Recent reports, however, tend to show a very different picture: While the pace of foreclosures throughout the country has slowed, places that once were considered to have been affected only slightly, such as Illinois and the Fox Valley, have seen sharp increases.

According to an April foreclosure report prepared by RealtyTrac Inc., Illinois ranked eighth in the U.S. among states with the fastest rate of new foreclosure filings — one for every 280 homes, a 38 percent rise compared to April 2009. Nationally, the rate of foreclosures for the month of April actually went down by 2 percent, with one new filing for every 387 homes.

Kane 2nd in state

A look at the numbers across the state showed Kane County ranking second, with a rate of one foreclosure for every 125 homes.

“We have seen bigger increases in Illinois probably over the past six months,” RealtyTrac spokesman Darren Blomquist said. “It’s almost as if there are some areas that are playing catch-up with some of the harder-hit areas of the country.”

Particularly hard hit was the city of Elgin, which recorded 348 new filings during the month of April, the second highest total in Kane County.

According to information obtained from the city of Elgin, between Jan. 1 and April 19 of this year alone, the city recorded more than 1,000 foreclosures, which included new filings, homes that were auctioned off and those that were seized by banks. At that pace, Elgin could end up with nearly as many foreclosures as the city recorded from Jan. 1, 2007, to September 2009.

Blomquist said one reason for the shift could lie with a change in the leading cause behind what many are calling a “second wave” of mass foreclosures.

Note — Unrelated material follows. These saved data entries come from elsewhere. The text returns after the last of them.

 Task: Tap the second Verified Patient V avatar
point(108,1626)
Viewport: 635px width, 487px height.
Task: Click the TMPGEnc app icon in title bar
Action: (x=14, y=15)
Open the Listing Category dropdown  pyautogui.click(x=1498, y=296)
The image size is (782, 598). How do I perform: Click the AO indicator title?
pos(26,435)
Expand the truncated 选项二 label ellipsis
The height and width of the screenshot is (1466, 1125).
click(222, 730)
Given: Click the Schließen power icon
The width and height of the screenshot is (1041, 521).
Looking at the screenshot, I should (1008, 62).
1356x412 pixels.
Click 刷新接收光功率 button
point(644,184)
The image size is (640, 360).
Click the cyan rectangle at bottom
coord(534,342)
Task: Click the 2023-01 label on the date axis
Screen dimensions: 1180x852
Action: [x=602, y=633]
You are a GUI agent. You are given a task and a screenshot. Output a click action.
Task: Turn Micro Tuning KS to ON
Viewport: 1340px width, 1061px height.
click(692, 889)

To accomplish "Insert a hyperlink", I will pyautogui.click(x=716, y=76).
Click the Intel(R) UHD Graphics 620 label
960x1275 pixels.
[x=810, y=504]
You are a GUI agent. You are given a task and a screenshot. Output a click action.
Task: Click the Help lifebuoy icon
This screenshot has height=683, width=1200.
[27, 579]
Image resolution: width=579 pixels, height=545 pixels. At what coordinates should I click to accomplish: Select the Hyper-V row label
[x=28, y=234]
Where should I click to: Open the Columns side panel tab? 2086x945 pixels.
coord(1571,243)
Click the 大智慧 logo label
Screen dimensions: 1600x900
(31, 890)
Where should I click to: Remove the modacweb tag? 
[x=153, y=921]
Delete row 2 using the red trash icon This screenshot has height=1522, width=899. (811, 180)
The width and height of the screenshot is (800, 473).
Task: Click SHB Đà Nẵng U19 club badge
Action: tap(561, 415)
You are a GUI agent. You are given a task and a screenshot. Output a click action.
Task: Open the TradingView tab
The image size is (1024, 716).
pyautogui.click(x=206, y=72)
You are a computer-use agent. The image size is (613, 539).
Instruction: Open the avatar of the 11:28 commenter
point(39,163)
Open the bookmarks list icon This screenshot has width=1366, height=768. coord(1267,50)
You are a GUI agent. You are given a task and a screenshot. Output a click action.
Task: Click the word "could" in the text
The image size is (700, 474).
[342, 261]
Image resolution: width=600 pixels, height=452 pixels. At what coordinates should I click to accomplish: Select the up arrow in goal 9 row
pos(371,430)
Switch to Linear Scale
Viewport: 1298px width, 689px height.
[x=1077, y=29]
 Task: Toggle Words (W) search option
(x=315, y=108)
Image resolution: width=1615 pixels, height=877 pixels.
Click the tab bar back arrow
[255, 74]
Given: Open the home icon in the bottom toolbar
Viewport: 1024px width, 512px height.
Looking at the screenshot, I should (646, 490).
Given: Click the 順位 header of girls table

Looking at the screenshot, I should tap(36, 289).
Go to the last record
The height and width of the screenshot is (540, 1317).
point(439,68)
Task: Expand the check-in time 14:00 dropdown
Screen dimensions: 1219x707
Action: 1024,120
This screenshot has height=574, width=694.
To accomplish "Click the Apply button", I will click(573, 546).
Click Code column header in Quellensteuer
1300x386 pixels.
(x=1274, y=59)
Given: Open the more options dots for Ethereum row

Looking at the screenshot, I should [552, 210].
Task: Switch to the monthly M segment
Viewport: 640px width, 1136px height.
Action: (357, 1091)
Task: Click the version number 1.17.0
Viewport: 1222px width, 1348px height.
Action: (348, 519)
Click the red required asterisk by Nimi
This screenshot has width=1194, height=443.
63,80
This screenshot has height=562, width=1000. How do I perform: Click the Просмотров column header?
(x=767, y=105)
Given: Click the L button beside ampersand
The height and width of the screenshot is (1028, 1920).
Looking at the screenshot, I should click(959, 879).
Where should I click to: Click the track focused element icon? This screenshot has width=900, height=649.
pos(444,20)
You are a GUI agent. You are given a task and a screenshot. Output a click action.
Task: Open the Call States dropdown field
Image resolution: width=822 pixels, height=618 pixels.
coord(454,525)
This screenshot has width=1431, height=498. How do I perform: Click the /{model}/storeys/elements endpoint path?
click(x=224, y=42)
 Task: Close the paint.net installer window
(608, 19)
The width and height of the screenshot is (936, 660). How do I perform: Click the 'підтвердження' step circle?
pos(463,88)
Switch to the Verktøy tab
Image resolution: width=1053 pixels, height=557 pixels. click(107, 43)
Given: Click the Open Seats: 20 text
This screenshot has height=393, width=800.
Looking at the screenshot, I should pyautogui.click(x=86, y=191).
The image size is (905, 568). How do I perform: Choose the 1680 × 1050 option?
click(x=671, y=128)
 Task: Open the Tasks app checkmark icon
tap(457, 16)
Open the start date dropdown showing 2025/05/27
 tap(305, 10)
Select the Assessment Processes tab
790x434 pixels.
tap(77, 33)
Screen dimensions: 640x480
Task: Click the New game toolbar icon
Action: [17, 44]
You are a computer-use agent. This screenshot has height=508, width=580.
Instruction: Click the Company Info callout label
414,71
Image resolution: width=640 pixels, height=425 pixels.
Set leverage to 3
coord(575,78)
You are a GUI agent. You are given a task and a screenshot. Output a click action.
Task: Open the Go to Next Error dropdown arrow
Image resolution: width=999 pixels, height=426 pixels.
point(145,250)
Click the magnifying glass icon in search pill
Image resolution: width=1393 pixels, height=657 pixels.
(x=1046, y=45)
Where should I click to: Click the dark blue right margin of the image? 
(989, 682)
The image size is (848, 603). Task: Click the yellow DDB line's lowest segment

“I think unemployment is driving a lot of what we’re seeing in Illinois,” he said. “That issue has caused some areas that were somewhat insolated early on from foreclosures to get hit pretty hard in recent months.”

Another leading factor for the current wave, according to Geoff Smith, senior vice president for the Woodstock Institute, a Chicago-based, nonprofit research and policy organization, is the increased number of “under water” homeowners — those who owe more on their mortgages than their property is worth.

New filings aside, what is of greater concern for Smith has been the increased number of individuals who have gone through the entire foreclosure process, which he estimated to have risen by as much as 56 percent during the first three months of 2010 compared to the same time last year.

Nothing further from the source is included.